Indictment and trial
The appellants were tried together in the District Court of Western Australia on an indictment alleging five counts of conspiracy to commit offences against insider trading provisions of the Corporations Act with respect to securities in AdultShop. The indictment further alleged (for the most part as counts alternative to the conspiracy counts) that Mr Mansfield or Mr Kizon had committed the substantive offences alleged to be the subject of the conspiracy counts. The indictment also charged the appellants with offences relating to trading in securities of another listed company but no issue arises in this Court about those counts and they need not be noticed further.
The prosecution provided particulars of the "information" which it was alleged that the appellants had possessed. Those particulars followed a common form exemplified by the particulars given of count 1:
"In relation to AdultShop, the information of which the two accused were possessed was to the effect that:
a. The expected profit for AdultShop for the 2002 financial year had risen from $3 million to $11 million;
b. The expected turnover for AdultShop for the 2002 financial year had risen from between $30 million and $50 million, to about $111 million;
c. The information at sub‑paragraphs a. and b. above had been obtained on or about 4 January 2002 as a result of private conversation between Malcolm Day, the Managing Director of AdultShop, and a person or persons the said Malcolm Day apparently treated as a confidant."
At trial the case was conducted by the prosecution on the basis that the first two sub‑paragraphs of the particulars (which set out the substance of what Mr Day had said) identified the relevant "information" and that the third sub‑paragraph of the particulars set out facts and circumstances relevant to the materiality of that information.
No evidence was led by the prosecution to establish the truth of any of the statements allegedly made by Mr Day to either Mr Mansfield or Mr Kizon. Evidence was led which showed that any statement that "Packer had bought 4.9% of AdultShop" was false.

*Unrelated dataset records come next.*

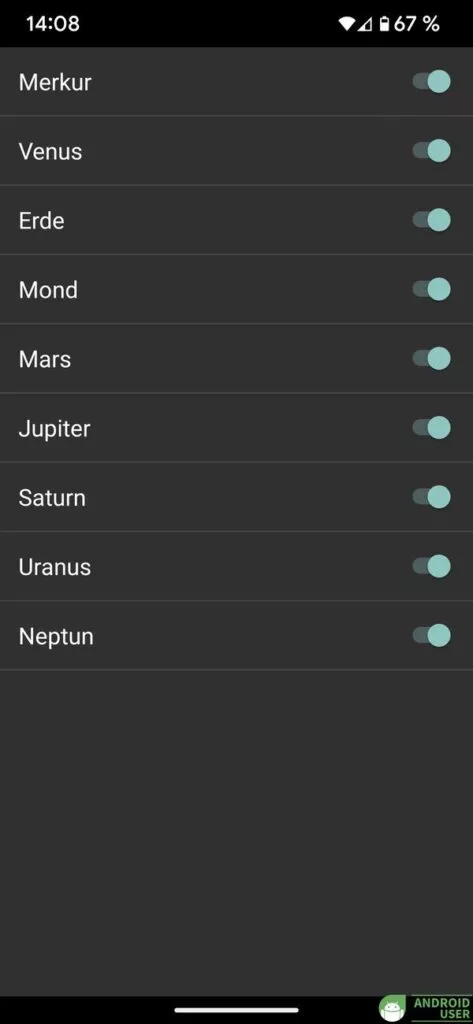473x1024 pixels.
Task: Turn off the Jupiter toggle
Action: [431, 428]
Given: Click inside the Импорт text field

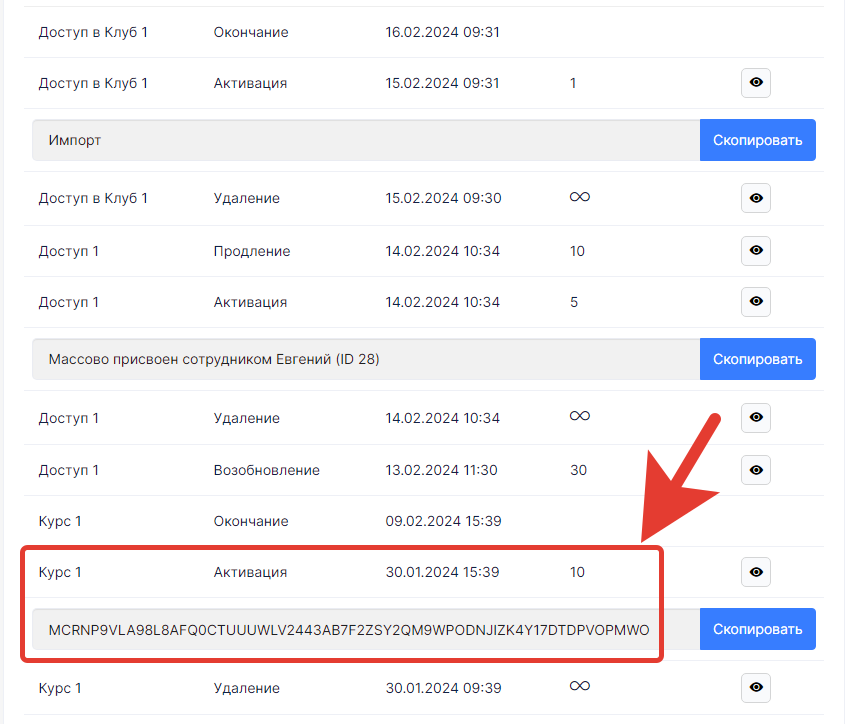Looking at the screenshot, I should click(x=365, y=140).
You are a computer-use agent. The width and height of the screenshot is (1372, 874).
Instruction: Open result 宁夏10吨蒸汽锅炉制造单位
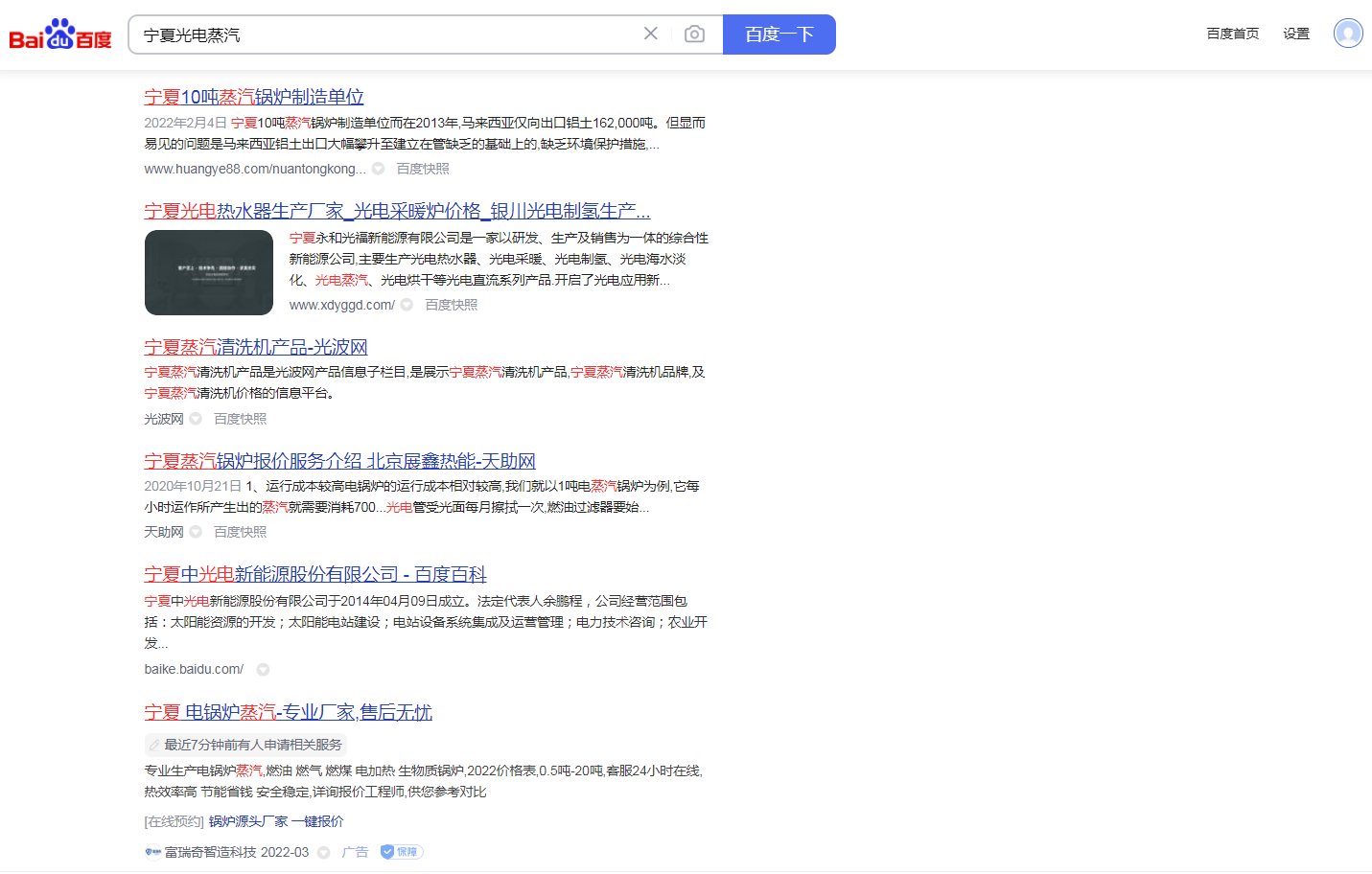[254, 97]
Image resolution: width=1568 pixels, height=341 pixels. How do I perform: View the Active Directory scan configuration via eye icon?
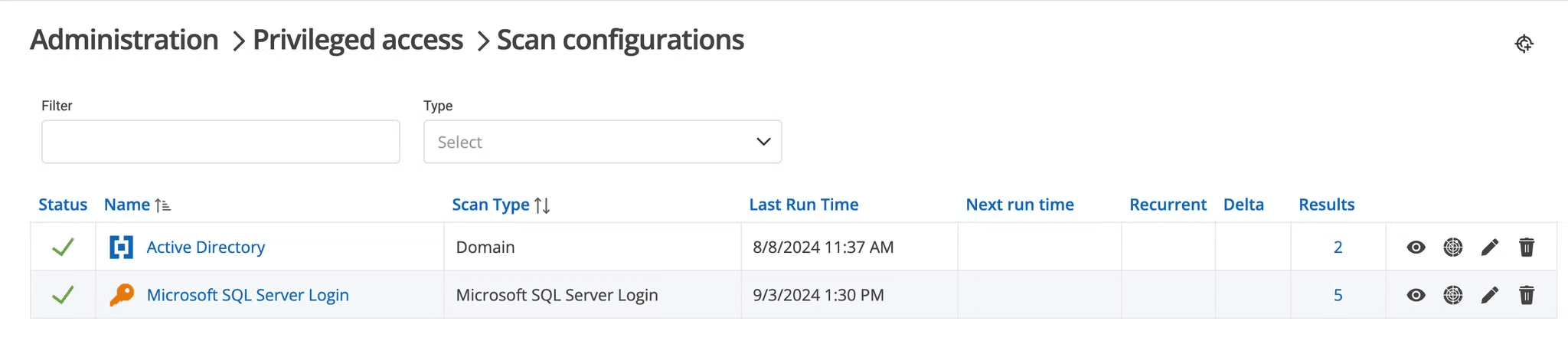click(1416, 248)
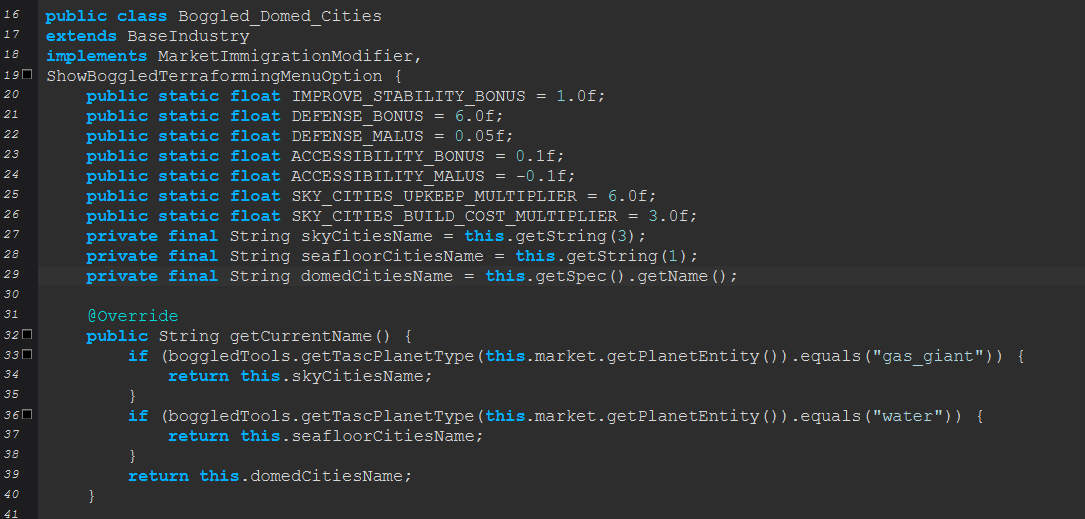Screen dimensions: 1085x519
Task: Click the Boggled_Domed_Cities class name
Action: tap(279, 16)
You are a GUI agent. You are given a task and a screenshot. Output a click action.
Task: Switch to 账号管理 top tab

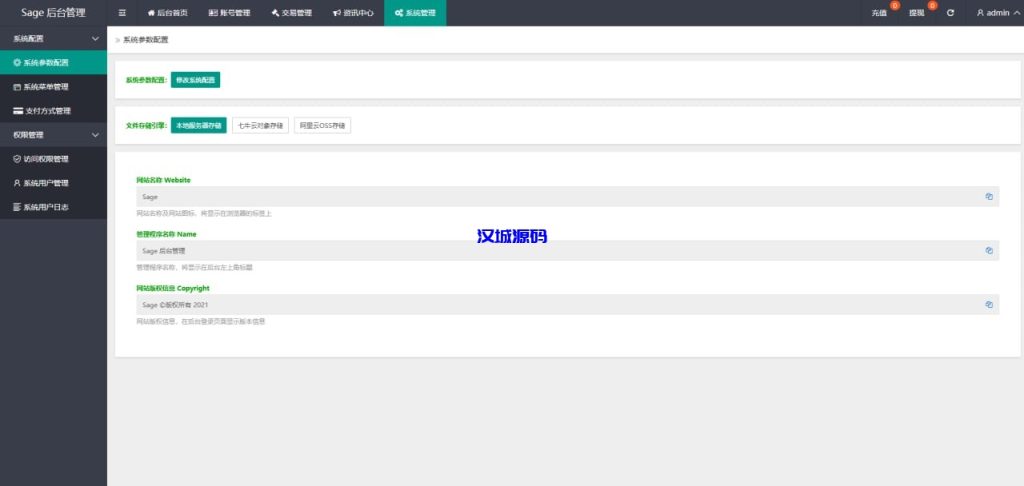tap(229, 13)
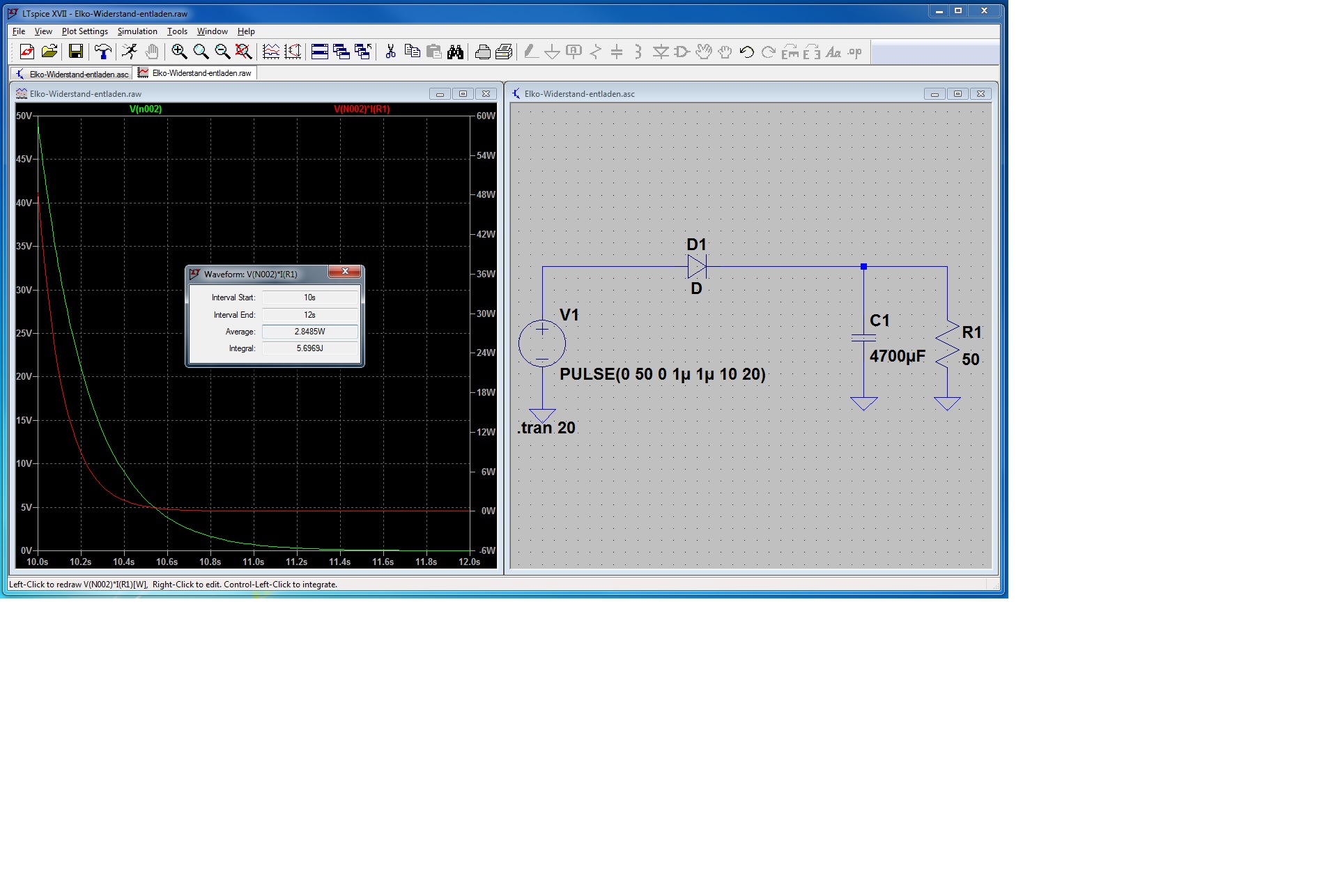
Task: Click the Find binoculars icon
Action: (455, 52)
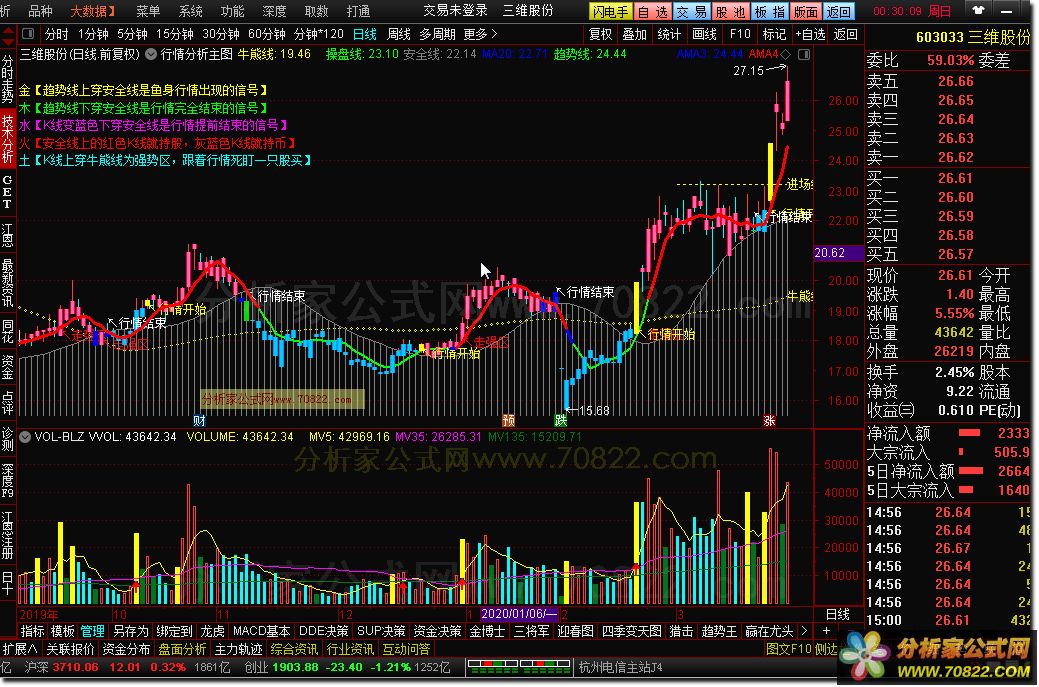Click the 预 event marker on chart

508,419
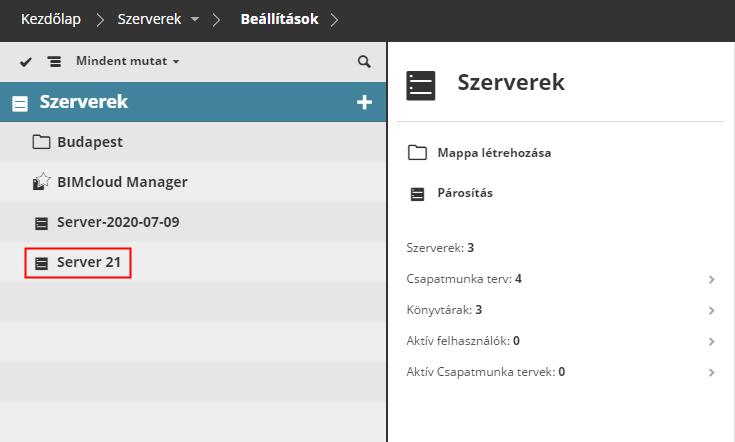This screenshot has width=735, height=442.
Task: Expand the Könyvtárak row chevron
Action: click(711, 310)
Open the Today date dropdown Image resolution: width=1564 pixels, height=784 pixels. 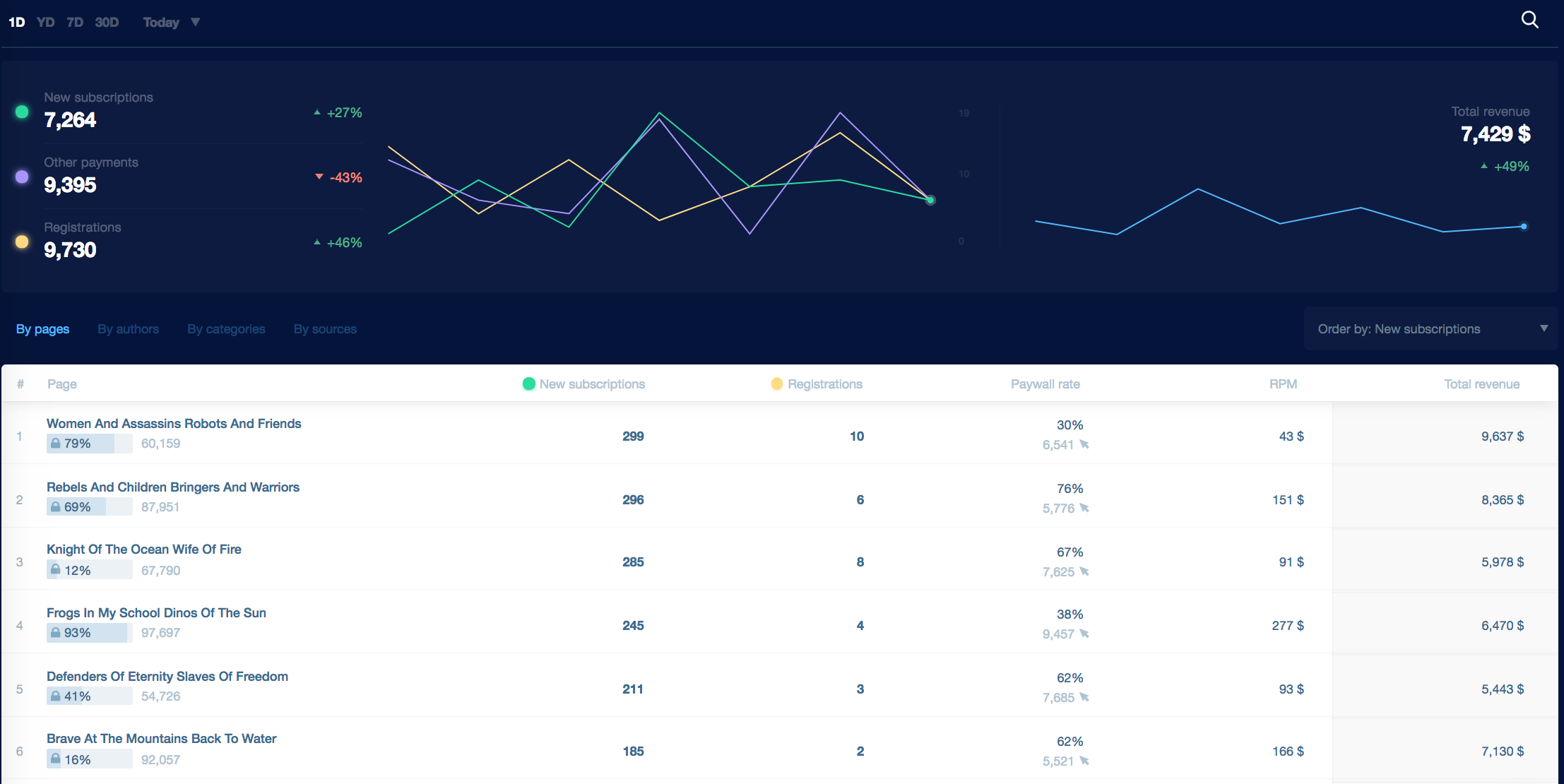[x=171, y=23]
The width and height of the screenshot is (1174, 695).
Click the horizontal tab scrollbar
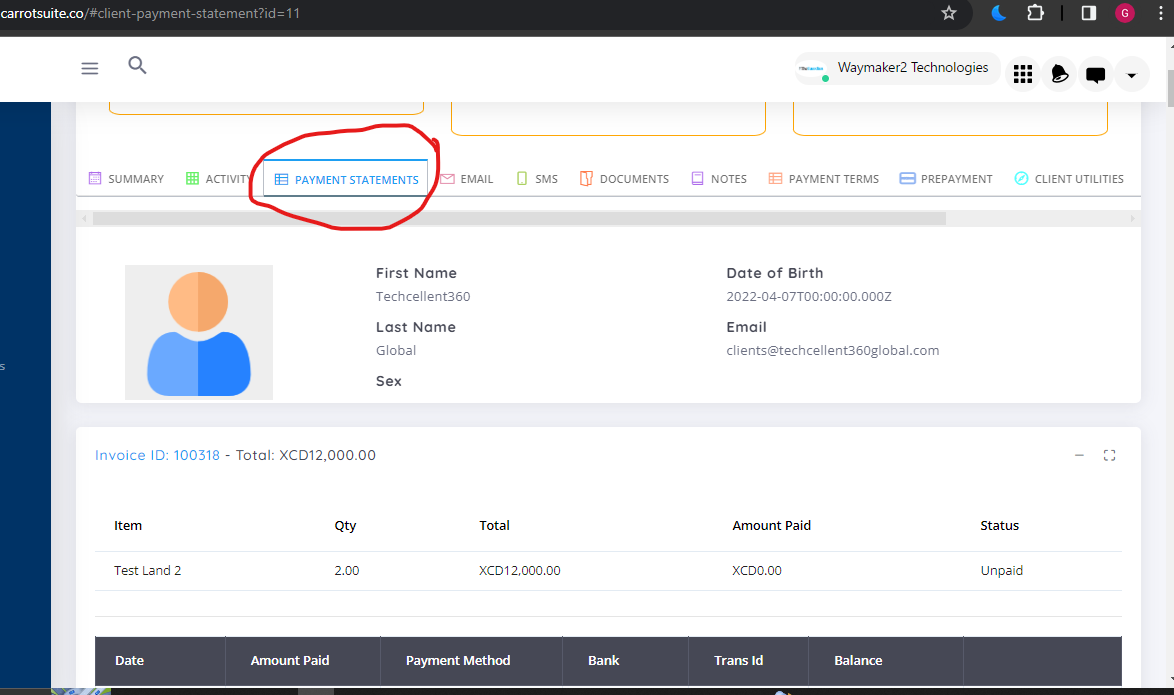click(518, 218)
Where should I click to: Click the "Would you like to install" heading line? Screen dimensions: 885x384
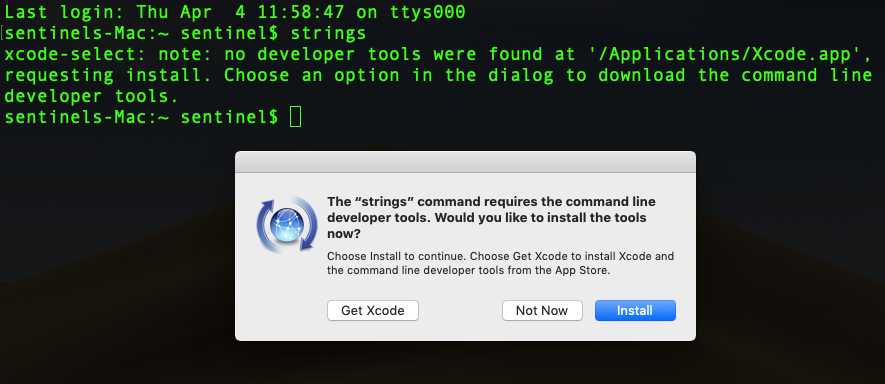[x=487, y=217]

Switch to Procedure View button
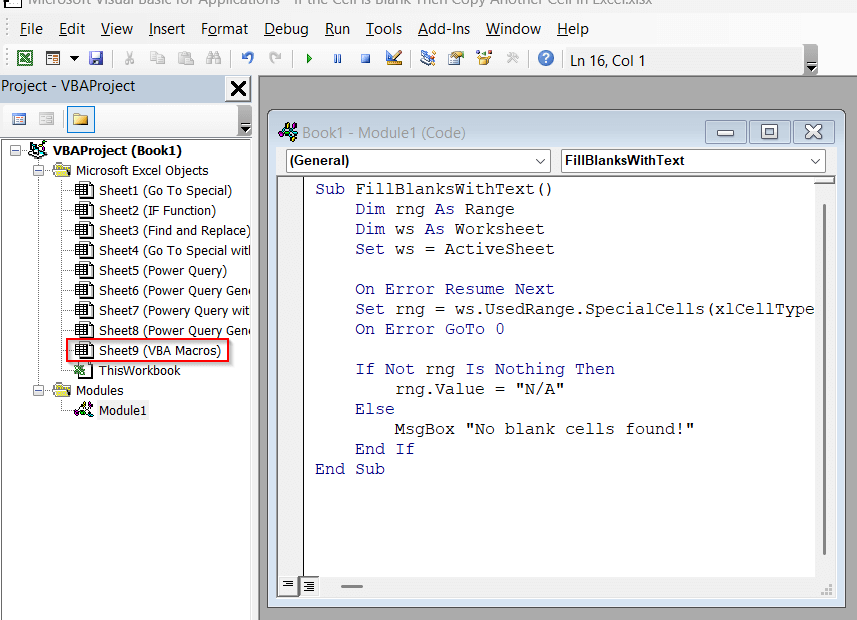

At the close of the prosecution case, Mr Mansfield and Mr Kizon submitted that there was no case to answer in respect of any count and that the trial judge (Judge Wisbey) should find the appellants not guilty. Each appellant submitted that the prosecution had not established that he had possessed "information".
The trial judge ruled that the relevant provisions of the Corporations Act were contravened only if the "information" alleged to be not generally available, and to have been acted upon by the accused, was "a factual reality". The trial judge entered judgments of acquittal on all of the counts of the indictment that related to trading in the securities of AdultShop.
Appeals
The prosecution appealed to the Court of Appeal of the Supreme Court of Western Australia against the judgments of acquittal entered by the trial judge. That Court (Buss JA and Murray J, McLure P dissenting) allowed the appeal, set aside the judgments of acquittal and ordered that a new trial be had.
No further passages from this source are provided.